方法1:翳風穴へ円皮鍼(パイオネックス🄬)を用いた3症例
方法2:太谿穴への置鍼を行った4症例
比較的、耳鳴り発生から数日で開始されている。
評価
耳鳴を自覚的苦痛度で数値化するTHIを使用。
方法1を行った3症例はいずれも、耳鳴りが正常範囲へと改善したとしている。
しかし、方法2では、翳風穴は無効であったともしている。そのため、太谿穴を使用した。その結果、4症例中3症例が正常範囲へと改善した。
耳鳴に対する過去の報告をみても、治療法は様々で、どの方法がベストなのかははっきりしない。
しかし、共通するのは、耳鳴り発生から早期に治療に臨んだ方が改善する可能性が高いということだろう。

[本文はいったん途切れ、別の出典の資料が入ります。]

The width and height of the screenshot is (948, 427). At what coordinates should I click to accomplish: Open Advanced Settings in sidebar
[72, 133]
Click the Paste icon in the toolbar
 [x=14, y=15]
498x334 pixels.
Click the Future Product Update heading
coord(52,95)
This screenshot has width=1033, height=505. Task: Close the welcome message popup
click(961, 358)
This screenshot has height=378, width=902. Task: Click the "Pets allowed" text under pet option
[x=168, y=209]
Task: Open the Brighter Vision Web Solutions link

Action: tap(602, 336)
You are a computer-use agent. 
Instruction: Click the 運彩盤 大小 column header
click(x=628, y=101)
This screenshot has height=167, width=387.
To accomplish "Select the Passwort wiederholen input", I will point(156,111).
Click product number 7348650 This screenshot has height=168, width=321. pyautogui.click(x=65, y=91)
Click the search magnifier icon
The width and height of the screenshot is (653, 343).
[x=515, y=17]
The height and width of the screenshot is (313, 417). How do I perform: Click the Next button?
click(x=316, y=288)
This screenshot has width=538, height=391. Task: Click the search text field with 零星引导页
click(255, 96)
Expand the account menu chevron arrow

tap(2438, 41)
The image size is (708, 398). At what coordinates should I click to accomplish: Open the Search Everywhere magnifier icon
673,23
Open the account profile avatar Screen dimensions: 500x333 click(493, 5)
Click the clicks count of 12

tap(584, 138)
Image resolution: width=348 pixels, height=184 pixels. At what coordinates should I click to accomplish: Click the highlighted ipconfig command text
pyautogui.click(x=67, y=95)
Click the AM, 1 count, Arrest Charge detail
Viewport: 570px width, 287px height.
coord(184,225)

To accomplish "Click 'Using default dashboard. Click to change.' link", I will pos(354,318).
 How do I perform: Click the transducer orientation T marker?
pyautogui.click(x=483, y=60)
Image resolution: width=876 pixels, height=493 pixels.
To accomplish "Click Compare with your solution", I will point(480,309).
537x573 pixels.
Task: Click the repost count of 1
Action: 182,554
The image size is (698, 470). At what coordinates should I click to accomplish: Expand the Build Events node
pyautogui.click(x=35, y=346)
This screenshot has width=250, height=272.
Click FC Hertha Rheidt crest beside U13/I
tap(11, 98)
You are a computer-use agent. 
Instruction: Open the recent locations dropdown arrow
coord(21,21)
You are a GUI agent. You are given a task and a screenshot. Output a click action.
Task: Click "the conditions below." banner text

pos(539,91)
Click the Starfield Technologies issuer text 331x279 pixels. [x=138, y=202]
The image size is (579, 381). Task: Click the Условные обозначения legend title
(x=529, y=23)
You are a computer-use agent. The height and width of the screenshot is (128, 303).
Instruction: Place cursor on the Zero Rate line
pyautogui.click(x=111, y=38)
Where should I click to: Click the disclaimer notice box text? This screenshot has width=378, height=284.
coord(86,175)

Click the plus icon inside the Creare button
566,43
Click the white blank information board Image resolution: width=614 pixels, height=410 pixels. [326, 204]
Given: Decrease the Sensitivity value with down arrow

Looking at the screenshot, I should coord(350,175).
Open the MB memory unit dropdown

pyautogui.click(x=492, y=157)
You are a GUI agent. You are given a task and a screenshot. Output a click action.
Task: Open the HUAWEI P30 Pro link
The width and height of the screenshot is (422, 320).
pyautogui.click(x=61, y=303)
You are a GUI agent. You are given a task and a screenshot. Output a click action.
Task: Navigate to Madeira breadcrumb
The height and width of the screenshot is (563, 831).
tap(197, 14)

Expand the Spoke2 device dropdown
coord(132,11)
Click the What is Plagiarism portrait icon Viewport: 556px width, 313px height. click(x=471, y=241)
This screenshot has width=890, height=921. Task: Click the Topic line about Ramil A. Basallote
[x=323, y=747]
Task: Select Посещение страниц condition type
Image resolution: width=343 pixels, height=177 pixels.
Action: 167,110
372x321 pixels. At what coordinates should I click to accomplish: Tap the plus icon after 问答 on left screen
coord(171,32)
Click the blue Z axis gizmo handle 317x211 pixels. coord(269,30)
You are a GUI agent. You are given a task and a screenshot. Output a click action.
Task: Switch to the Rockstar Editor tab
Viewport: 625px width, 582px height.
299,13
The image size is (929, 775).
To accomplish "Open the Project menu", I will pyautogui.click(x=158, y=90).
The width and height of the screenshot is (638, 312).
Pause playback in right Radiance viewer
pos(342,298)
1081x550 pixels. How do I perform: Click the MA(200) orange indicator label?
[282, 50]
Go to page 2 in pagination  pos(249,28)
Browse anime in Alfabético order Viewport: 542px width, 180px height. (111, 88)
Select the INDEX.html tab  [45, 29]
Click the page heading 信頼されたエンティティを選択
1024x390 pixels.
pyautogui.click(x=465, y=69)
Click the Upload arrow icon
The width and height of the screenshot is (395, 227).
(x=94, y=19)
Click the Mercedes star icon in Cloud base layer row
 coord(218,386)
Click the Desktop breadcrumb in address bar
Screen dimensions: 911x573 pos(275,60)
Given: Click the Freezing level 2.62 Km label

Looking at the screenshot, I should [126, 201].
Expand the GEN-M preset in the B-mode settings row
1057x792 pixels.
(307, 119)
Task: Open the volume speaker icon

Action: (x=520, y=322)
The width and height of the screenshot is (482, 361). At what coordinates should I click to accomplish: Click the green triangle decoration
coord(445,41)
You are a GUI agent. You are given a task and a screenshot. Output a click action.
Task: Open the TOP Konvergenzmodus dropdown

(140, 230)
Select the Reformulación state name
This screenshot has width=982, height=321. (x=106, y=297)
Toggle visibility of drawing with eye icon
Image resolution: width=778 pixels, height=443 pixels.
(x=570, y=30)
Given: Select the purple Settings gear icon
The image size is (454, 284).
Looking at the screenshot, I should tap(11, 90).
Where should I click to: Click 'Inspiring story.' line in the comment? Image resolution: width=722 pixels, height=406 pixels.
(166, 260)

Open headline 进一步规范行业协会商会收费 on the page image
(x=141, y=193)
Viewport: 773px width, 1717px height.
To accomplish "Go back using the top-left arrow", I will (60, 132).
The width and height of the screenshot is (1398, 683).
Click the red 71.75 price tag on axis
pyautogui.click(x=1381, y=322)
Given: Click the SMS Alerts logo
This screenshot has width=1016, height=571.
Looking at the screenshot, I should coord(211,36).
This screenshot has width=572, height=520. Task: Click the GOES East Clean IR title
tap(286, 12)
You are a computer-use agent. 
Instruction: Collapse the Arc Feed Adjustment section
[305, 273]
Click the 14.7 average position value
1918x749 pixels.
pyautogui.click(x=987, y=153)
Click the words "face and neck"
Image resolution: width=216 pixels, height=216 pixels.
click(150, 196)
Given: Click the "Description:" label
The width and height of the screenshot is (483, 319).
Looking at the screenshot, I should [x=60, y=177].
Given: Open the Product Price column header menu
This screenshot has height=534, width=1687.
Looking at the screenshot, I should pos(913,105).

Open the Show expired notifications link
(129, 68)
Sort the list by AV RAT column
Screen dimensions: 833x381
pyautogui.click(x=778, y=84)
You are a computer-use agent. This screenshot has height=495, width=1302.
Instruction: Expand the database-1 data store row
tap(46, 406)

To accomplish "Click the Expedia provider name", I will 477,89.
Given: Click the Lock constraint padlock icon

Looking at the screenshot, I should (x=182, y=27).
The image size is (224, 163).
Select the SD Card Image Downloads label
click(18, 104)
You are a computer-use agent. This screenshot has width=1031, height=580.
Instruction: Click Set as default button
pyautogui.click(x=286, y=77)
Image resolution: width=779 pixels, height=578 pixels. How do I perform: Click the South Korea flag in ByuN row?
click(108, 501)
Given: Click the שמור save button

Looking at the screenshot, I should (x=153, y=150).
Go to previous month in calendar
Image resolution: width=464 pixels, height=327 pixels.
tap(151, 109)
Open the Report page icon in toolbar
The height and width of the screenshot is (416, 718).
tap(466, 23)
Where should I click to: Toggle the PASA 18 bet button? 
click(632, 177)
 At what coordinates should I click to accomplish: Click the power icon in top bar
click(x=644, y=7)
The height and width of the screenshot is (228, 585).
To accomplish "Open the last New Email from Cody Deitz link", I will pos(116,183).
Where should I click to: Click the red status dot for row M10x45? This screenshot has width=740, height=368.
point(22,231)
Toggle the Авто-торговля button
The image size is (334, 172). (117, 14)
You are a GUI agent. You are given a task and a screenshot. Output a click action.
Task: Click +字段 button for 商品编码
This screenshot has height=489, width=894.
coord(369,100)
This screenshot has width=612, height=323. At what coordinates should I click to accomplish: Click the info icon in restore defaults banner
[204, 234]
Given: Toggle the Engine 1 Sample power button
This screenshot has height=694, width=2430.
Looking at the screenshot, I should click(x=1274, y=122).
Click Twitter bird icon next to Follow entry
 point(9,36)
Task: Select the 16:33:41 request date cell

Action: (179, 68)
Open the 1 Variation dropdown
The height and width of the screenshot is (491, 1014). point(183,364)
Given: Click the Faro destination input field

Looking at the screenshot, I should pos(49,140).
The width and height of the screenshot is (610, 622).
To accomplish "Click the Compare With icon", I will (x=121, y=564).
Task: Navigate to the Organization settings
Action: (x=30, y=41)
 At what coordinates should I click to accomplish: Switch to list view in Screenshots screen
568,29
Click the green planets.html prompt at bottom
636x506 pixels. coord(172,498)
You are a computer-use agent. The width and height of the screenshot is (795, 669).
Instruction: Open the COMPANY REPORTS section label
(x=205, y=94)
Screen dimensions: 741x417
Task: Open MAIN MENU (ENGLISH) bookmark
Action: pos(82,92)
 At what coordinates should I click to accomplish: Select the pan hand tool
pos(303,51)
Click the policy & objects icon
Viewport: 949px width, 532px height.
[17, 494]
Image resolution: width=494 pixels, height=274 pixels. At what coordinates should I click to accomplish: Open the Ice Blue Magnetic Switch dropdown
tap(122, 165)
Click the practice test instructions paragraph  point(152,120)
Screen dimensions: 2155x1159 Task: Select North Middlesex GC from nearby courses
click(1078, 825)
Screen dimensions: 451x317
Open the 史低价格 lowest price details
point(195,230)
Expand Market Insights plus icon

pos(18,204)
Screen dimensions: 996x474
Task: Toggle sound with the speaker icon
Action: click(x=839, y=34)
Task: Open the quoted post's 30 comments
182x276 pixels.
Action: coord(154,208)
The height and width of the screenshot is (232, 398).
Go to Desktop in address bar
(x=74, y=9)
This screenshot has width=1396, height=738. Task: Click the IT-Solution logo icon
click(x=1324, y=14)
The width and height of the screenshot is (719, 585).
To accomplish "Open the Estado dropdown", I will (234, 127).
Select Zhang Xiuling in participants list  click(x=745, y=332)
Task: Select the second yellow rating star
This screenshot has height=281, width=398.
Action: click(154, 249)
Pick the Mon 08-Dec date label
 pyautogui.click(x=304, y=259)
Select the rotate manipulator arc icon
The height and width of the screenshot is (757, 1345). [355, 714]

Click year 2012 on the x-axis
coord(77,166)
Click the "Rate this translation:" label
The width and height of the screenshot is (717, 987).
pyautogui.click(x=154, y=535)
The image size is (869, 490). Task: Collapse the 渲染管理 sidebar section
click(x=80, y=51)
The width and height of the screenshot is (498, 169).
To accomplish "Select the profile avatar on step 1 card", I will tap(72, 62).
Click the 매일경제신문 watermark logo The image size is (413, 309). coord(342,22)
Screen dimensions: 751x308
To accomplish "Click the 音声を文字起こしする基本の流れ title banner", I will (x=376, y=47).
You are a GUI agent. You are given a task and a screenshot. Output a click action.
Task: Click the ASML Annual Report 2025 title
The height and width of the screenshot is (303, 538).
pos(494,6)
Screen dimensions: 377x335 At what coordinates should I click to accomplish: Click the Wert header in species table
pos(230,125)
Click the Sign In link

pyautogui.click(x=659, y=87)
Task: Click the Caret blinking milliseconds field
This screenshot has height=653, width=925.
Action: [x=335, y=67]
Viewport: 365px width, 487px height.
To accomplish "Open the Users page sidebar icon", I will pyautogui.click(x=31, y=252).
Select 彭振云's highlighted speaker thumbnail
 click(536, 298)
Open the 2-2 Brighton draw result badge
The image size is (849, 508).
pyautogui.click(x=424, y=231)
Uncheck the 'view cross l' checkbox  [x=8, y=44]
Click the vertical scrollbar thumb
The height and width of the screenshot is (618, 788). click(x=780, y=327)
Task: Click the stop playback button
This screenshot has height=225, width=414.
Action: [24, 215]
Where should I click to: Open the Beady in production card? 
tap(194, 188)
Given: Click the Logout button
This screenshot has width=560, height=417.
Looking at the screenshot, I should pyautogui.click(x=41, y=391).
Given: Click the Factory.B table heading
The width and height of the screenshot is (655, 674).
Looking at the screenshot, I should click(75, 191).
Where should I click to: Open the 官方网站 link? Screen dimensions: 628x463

当たり前のように聞こえるかもしれないが、耳鳴りは放置している人は一定数存在する。
本人が日常生活に支障がなく、苦痛に感じない程度ならそれでもいいとは思う。
しかし、我慢をしている人もいる。
鍼灸師として、急性期の耳鳴、慢性耳鳴を改善する方法を模索する必要があると再度考えさせられた報告でした。